Işıklar söndü mü, iç sütünü, yap çişini, kapa gözlerini, rüya bile görür insan.
Diyelim ki rüyasında bir de bakar ki ‘bakan’ olmuş...
Emrinde koca devlet erki, makam arabası, önünde eskort, arkasında bölük bölük emir kulları.
Ne dese yerine getiriliyor, emiri demiri kesiyor.
Höt diyor, siniyor insanlar.
Rüyasında flaşlar patlıyor ve gazeteciler ona memleket meselelerini dahi soruyorlar.
O da memleket meseleleri üzerinde konuşuyor.

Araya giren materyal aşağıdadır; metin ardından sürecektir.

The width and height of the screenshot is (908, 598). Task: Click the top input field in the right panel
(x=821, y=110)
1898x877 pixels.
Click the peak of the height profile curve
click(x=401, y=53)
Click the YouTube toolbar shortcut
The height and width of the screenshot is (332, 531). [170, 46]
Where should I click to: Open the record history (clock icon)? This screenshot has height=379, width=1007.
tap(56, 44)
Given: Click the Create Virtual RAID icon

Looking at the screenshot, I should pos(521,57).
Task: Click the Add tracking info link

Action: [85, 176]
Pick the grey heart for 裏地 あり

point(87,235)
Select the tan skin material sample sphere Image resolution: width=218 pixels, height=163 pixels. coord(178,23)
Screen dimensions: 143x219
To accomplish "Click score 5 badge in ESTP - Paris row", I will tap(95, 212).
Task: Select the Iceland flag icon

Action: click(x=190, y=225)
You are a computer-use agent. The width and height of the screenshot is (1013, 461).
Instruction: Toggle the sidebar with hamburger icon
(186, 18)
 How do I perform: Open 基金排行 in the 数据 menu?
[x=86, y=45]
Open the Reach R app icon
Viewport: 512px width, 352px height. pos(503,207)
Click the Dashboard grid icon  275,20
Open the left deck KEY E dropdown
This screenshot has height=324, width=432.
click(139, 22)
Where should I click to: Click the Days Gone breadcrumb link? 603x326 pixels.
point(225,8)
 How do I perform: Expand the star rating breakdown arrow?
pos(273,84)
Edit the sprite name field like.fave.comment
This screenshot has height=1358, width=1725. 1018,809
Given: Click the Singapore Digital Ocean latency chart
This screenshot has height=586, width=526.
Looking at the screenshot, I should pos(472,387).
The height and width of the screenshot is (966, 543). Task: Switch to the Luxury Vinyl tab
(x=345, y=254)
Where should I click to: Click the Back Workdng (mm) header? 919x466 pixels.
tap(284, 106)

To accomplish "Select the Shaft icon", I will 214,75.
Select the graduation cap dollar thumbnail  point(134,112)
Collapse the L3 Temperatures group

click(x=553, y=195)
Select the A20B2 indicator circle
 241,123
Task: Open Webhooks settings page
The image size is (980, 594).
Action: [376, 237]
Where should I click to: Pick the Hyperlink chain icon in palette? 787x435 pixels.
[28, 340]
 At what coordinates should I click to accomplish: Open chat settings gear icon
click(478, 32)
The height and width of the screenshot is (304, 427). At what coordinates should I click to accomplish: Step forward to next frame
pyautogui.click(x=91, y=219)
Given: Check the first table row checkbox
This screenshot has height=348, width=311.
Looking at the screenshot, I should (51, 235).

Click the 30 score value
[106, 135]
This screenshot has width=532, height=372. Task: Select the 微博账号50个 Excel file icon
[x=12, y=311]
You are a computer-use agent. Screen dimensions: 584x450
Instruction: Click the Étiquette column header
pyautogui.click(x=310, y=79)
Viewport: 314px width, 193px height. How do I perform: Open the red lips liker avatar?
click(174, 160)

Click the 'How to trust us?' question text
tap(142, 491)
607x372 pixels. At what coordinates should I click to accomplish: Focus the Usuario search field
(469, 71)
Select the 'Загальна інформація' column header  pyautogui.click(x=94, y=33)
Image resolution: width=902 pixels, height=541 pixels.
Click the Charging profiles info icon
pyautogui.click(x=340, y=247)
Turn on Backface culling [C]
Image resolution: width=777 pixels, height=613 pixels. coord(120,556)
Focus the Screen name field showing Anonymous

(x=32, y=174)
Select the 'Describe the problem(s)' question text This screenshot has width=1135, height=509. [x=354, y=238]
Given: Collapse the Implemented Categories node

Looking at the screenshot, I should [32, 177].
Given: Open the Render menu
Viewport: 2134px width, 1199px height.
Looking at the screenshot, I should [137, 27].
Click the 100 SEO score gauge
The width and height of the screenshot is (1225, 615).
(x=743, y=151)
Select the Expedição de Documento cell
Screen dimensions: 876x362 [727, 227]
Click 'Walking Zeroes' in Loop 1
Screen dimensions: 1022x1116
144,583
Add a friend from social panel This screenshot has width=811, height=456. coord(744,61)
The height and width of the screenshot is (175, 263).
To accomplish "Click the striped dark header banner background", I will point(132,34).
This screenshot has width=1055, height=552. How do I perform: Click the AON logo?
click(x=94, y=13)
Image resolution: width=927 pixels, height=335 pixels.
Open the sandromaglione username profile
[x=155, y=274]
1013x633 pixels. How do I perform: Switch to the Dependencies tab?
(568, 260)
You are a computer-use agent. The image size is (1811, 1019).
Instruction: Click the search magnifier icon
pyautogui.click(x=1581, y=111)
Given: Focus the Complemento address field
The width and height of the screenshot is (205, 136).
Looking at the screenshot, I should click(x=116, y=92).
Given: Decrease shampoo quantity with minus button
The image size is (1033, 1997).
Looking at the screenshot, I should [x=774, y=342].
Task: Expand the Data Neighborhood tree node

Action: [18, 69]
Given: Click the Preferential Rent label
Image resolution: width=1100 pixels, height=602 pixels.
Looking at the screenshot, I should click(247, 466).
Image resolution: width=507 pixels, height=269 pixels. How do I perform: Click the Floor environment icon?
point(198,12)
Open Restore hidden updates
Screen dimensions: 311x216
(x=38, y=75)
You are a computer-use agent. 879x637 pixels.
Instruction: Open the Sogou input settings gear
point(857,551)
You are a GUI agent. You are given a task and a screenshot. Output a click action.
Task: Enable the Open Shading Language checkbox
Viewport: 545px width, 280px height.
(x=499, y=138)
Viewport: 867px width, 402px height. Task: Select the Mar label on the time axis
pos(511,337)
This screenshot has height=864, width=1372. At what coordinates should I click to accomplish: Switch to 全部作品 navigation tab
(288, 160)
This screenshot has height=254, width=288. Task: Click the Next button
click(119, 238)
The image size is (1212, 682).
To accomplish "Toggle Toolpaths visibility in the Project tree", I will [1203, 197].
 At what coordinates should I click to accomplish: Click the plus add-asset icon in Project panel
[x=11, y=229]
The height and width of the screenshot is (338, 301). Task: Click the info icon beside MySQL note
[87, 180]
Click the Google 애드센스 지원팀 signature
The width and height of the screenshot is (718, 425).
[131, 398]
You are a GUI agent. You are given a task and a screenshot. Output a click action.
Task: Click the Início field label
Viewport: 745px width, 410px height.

Her söylediği televizyonlarda yayınlanıyor, gazetelerin sayfalarında yer alıyor.
Onu önemsiyorlar...
Rüya bu.
*
Perde aralarında ışıklar yanınca uyanıyor, her yanını kaşıyor ve tek gözünü açarak yanındakine soruyor:
‘Nerdeyim?..’
‘Tiyatro...’ yanıtını alınca bir tek ortadaki ‘yat’ hecesini anlıyor ve ışıklar sönünce yanındakine söyleniyor:
‘Sen de yat, hadi iyi uykular...’
Rüyası başlıyor:
Bakan oluyor...
Koca Türk kültürü ondan soruluyor.
Tiyatrolar, operalar, sinemalar, yüce sanat, yüce sanatçılar iki dudağının arasından çıkan sözlerle dalgalanıyor.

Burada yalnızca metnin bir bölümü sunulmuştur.